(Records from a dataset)
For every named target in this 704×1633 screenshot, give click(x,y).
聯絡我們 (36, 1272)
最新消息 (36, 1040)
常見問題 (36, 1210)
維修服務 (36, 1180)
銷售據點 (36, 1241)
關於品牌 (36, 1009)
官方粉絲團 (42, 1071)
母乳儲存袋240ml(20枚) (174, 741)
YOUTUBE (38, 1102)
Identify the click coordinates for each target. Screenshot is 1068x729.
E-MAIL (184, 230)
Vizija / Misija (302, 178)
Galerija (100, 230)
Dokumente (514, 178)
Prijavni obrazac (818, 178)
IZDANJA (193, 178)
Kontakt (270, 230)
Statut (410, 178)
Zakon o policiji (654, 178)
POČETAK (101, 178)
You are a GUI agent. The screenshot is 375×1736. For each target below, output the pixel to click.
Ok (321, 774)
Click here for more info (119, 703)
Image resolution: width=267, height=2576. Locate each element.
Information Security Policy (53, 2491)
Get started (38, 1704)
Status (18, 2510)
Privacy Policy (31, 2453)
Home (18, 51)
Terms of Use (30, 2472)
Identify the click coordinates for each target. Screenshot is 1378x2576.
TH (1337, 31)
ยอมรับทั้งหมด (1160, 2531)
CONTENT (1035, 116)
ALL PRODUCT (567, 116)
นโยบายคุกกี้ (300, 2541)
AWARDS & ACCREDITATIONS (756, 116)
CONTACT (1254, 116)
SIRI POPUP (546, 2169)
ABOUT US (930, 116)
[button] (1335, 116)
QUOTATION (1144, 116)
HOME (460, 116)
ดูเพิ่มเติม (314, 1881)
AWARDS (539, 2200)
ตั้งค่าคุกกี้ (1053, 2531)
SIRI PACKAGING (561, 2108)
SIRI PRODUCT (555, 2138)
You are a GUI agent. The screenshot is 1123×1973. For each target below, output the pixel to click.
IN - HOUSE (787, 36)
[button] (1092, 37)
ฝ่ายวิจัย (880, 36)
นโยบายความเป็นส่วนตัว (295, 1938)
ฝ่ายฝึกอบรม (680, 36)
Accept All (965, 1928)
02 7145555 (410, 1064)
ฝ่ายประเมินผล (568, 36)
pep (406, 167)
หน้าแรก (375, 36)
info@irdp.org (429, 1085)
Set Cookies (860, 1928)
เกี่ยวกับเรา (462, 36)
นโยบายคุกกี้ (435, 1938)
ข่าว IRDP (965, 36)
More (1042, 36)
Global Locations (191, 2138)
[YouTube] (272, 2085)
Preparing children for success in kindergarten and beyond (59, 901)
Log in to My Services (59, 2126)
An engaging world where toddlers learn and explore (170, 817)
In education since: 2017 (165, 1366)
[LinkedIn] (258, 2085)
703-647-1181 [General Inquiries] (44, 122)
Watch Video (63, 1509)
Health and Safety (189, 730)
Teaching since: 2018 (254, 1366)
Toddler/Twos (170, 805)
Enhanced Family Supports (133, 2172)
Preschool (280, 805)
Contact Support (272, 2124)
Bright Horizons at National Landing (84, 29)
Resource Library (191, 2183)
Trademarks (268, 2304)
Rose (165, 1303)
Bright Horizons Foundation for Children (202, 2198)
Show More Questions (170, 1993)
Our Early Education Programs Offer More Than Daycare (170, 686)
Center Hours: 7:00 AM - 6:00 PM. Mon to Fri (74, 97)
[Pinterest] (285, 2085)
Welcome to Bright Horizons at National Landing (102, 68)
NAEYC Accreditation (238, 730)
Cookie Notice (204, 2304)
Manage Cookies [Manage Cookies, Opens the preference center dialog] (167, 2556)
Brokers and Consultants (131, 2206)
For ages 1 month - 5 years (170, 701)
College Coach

*The problem*.
Rewrite the records above with "Identify the click coordinates" changed to "Find the click coordinates" everywhere it occurs, leaving everything else unchanged.

*Correct response*.
For every named target in this 704×1633 screenshot, give click(x,y).
聯絡我們 (36, 1272)
最新消息 (36, 1040)
常見問題 (36, 1210)
維修服務 (36, 1180)
銷售據點 (36, 1241)
關於品牌 (36, 1009)
官方粉絲團 (42, 1071)
母乳儲存袋240ml(20枚) (174, 741)
YOUTUBE (38, 1102)
Find the click coordinates for each target. Screenshot is 1068x729.
E-MAIL (184, 230)
Vizija / Misija (302, 178)
Galerija (100, 230)
Dokumente (514, 178)
Prijavni obrazac (818, 178)
IZDANJA (193, 178)
Kontakt (270, 230)
Statut (410, 178)
Zakon o policiji (654, 178)
POČETAK (101, 178)
You are a GUI agent. The screenshot is 375×1736. For each target below, output the pixel to click.
Ok (321, 774)
Click here for more info (119, 703)
Image resolution: width=267, height=2576. Locate each element.
Information Security Policy (53, 2491)
Get started (38, 1704)
Status (18, 2510)
Privacy Policy (31, 2453)
Home (18, 51)
Terms of Use (30, 2472)
Find the click coordinates for each target. Screenshot is 1378x2576.
TH (1337, 31)
ยอมรับทั้งหมด (1160, 2531)
CONTENT (1035, 116)
ALL PRODUCT (567, 116)
นโยบายคุกกี้ (300, 2541)
AWARDS & ACCREDITATIONS (756, 116)
CONTACT (1254, 116)
SIRI POPUP (546, 2169)
ABOUT US (930, 116)
[button] (1335, 116)
QUOTATION (1144, 116)
HOME (460, 116)
ดูเพิ่มเติม (314, 1881)
AWARDS (539, 2200)
ตั้งค่าคุกกี้ (1053, 2531)
SIRI PACKAGING (561, 2108)
SIRI PRODUCT (555, 2138)
You are a GUI agent. The screenshot is 1123×1973. For each target below, output the pixel to click.
IN - HOUSE (787, 36)
[button] (1092, 37)
ฝ่ายวิจัย (880, 36)
นโยบายความเป็นส่วนตัว (295, 1938)
ฝ่ายฝึกอบรม (680, 36)
Accept All (965, 1928)
02 7145555 (410, 1064)
ฝ่ายประเมินผล (568, 36)
pep (406, 167)
หน้าแรก (375, 36)
info@irdp.org (429, 1085)
Set Cookies (860, 1928)
เกี่ยวกับเรา (462, 36)
นโยบายคุกกี้ (435, 1938)
ข่าว IRDP (965, 36)
More (1042, 36)
Global Locations (191, 2138)
[YouTube] (272, 2085)
Preparing children for success in kindergarten and beyond (59, 901)
Log in to My Services (59, 2126)
An engaging world where toddlers learn and explore (170, 817)
In education since: 2017 (165, 1366)
[LinkedIn] (258, 2085)
703-647-1181 [General Inquiries] (44, 122)
Watch Video (63, 1509)
Health and Safety (189, 730)
Teaching since: 2018 (254, 1366)
Toddler/Twos (170, 805)
Enhanced Family Supports (133, 2172)
Preschool (280, 805)
Contact Support (272, 2124)
Bright Horizons at National Landing (84, 29)
Resource Library (191, 2183)
Trademarks (268, 2304)
Rose (165, 1303)
Bright Horizons Foundation for Children (202, 2198)
Show More Questions (170, 1993)
Our Early Education Programs Offer More Than Daycare (170, 686)
Center Hours: 7:00 AM - 6:00 PM. Mon to Fri (74, 97)
[Pinterest] (285, 2085)
Welcome to Bright Horizons at National Landing (102, 68)
NAEYC Accreditation (238, 730)
Cookie Notice (204, 2304)
Manage Cookies [Manage Cookies, Opens the preference center dialog] (167, 2556)
Brokers and Consultants (131, 2206)
For ages 1 month - 5 years (170, 701)
College Coach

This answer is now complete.